Maryland's newly-minted adult-use cannabis industry could sell $1 billion worth of legal bud in less than two years, analysts predict.
This prediction comes from a detailed report on Maryland's legal weed industry that was recently published by the Massachusetts-based Cannabis Public Policy Consulting (CPPC) firm. Analysts collected data for their report by anonymously surveying around 2,100 Marylanders last November, shortly after the state overwhelmingly voted to legalize weed.
Respondents told the firm that price is the most important factor influencing their decision to purchase legal weed. The safety of regulated products came in at a close second, though. Half of those who answered the survey said they planned to use weed to relax, and most said that they never get high before, during, or at work. These respondents also said that they did not plan to start getting high at work just because weed is legal.
At least 50% of respondents said that they would be willing to travel up to 20 minutes to shop at a legal dispensary. Marylanders also said that although they already spend around $49 a month on black market bud, they would be willing to cough up an average of $56 a month to cop some legal weed. The analysts believe that the willingness to pay more for legal products “further validates our predictions of favorable demand and early shifts to adult use sales upon its implementation.”
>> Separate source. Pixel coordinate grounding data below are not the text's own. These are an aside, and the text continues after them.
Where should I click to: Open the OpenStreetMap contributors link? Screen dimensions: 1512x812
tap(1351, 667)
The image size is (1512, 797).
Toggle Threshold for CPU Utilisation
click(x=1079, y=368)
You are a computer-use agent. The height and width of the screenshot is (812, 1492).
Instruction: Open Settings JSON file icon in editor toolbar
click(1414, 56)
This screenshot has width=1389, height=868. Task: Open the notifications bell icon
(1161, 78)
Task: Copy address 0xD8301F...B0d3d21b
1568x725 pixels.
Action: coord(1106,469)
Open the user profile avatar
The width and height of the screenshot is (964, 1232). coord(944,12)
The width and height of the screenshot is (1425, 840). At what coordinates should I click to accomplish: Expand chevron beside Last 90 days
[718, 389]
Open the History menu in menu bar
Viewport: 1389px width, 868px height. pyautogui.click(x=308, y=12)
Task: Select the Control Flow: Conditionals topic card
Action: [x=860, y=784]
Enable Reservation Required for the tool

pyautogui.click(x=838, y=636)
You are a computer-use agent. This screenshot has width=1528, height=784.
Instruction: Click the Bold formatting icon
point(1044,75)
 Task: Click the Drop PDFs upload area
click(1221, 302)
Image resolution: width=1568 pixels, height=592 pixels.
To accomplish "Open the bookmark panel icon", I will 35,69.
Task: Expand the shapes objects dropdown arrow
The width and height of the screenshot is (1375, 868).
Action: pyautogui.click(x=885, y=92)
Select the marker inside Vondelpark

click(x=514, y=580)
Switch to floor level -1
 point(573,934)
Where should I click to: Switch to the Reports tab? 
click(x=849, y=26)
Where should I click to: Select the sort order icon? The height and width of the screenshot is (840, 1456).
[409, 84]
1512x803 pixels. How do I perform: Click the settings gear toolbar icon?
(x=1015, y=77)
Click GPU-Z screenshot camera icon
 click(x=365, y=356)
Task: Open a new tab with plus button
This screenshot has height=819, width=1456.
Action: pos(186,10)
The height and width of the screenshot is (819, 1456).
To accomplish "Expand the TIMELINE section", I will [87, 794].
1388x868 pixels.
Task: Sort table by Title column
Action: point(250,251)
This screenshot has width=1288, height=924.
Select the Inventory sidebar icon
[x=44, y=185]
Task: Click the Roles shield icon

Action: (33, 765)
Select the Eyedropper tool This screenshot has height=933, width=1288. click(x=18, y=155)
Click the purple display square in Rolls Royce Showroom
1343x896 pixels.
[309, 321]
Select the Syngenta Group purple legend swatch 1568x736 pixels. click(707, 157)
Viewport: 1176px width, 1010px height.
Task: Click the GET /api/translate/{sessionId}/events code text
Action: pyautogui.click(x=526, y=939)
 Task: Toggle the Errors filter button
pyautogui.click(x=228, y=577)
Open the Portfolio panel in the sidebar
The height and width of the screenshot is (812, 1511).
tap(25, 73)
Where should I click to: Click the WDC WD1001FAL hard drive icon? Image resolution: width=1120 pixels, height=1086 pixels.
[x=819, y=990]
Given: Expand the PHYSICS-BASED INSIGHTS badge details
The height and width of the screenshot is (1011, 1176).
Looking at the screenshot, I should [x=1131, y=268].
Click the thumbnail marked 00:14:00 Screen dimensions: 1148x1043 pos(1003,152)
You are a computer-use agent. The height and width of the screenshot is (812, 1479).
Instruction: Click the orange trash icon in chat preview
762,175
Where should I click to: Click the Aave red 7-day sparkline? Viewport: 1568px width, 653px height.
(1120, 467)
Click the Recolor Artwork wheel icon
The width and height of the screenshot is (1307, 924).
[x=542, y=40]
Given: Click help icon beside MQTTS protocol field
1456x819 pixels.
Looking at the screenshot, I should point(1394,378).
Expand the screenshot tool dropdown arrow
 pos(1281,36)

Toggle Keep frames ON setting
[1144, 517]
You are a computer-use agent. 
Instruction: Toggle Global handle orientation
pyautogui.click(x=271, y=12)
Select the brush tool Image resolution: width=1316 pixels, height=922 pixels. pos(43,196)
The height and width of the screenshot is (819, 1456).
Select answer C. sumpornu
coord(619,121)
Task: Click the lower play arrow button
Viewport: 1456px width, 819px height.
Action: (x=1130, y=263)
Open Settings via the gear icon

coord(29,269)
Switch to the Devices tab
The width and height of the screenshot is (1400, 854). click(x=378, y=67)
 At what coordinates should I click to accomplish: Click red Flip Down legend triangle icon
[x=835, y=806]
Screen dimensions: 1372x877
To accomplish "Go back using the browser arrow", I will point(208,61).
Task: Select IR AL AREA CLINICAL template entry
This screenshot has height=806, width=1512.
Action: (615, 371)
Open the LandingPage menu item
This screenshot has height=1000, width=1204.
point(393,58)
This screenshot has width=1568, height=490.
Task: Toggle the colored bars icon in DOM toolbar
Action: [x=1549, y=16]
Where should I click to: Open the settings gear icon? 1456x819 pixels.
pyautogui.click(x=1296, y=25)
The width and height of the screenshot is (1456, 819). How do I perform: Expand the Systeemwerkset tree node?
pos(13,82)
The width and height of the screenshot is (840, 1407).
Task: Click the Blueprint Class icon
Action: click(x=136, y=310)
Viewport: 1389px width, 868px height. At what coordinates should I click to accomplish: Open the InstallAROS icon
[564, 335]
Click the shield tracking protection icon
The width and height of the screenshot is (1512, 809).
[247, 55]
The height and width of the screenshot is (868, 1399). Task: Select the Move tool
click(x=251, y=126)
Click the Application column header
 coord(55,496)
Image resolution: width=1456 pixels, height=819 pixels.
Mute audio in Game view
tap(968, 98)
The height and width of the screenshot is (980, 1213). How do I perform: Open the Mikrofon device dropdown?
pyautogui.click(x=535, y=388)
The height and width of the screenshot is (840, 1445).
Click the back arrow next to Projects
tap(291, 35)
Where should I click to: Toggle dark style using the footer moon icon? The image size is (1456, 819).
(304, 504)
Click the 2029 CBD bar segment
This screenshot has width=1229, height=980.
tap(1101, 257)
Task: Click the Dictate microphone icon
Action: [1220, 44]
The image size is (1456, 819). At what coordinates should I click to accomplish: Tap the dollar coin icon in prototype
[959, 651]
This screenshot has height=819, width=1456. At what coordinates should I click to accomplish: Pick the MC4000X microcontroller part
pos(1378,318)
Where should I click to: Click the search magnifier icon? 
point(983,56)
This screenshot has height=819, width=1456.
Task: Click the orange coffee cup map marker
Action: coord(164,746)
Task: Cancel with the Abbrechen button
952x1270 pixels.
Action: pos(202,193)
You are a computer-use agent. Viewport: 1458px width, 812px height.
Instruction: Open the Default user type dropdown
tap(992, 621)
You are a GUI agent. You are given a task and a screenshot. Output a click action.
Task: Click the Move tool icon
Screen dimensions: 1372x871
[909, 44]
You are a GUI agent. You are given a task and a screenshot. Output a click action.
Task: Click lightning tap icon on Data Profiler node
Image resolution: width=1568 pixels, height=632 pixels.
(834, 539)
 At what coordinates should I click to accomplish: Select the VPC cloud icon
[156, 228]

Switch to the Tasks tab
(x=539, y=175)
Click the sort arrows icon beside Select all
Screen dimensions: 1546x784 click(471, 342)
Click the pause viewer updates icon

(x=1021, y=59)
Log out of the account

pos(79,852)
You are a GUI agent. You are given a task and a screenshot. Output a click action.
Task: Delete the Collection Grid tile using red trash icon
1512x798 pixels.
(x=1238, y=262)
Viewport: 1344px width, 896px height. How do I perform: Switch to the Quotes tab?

“People are pretty hyped about getting cannabis in the adult-use market,” said Michael Sofis, director of research for CPPC, to Maryland Matters.
To meet this impressive demand, the state's adult-use industry will need to supply 1.8 million pounds of weed, or 824 million grams. About 148 million grams, about 22% of this total, is expected to be purchased by tourists. Cultivators will need to grow 1.5 million cannabis plants during the first year of operation in order to produce that much flower, though. And to sell all that weed, the state will need to open at least 199 adult-use stores in addition to its existing 101 medical marijuana dispensaries.
If the state's legal weed industry can successfully rise to meet the demand, CPPC analysts predict that cumulative adult-use sales will top $1 billion just 20 months after sales begin. The report recommends an optimal cannabis sales tax of 15 to 20%, since higher taxes will encourage consumers to stick with cheaper illegal bud. If the state were to choose a 15% tax rate and open 100-250 dispensaries, analysts predict that the black market would shrink to 44%. With a 10% tax rate and 260-500 stores, the illicit market could shrink to 36%.
But before the state can start raking in that weed tax revenue, officials will first need to finalize retail sales regulations. Maryland's adult-use law phases out the state's prohibition laws over the course of 2023 in order to give lawmakers time to develop these regulations. The first phase, which started on January 1st, decriminalizes the possession of up to 2.5 ounces of weed. The second phase, which starts on July 1st, fully legalizes the possession and private use of up to 1.5 ounces.
The state legislature is currently prioritizing the debate over adult-use regulations, and lawmakers hope to finalize them before July. It took Maryland four years after legalizing medical marijuana to actually open its first dispensaries, though, and a similar delay could completely derail this promising new industry. In most adult-use states, regulators have dragged the start of legal sales out for years, but other states kickstarted their industries by allowing medical dispensaries to start selling recreational pot. Maryland lawmakers have yet to indicate which of these directions they will take, though.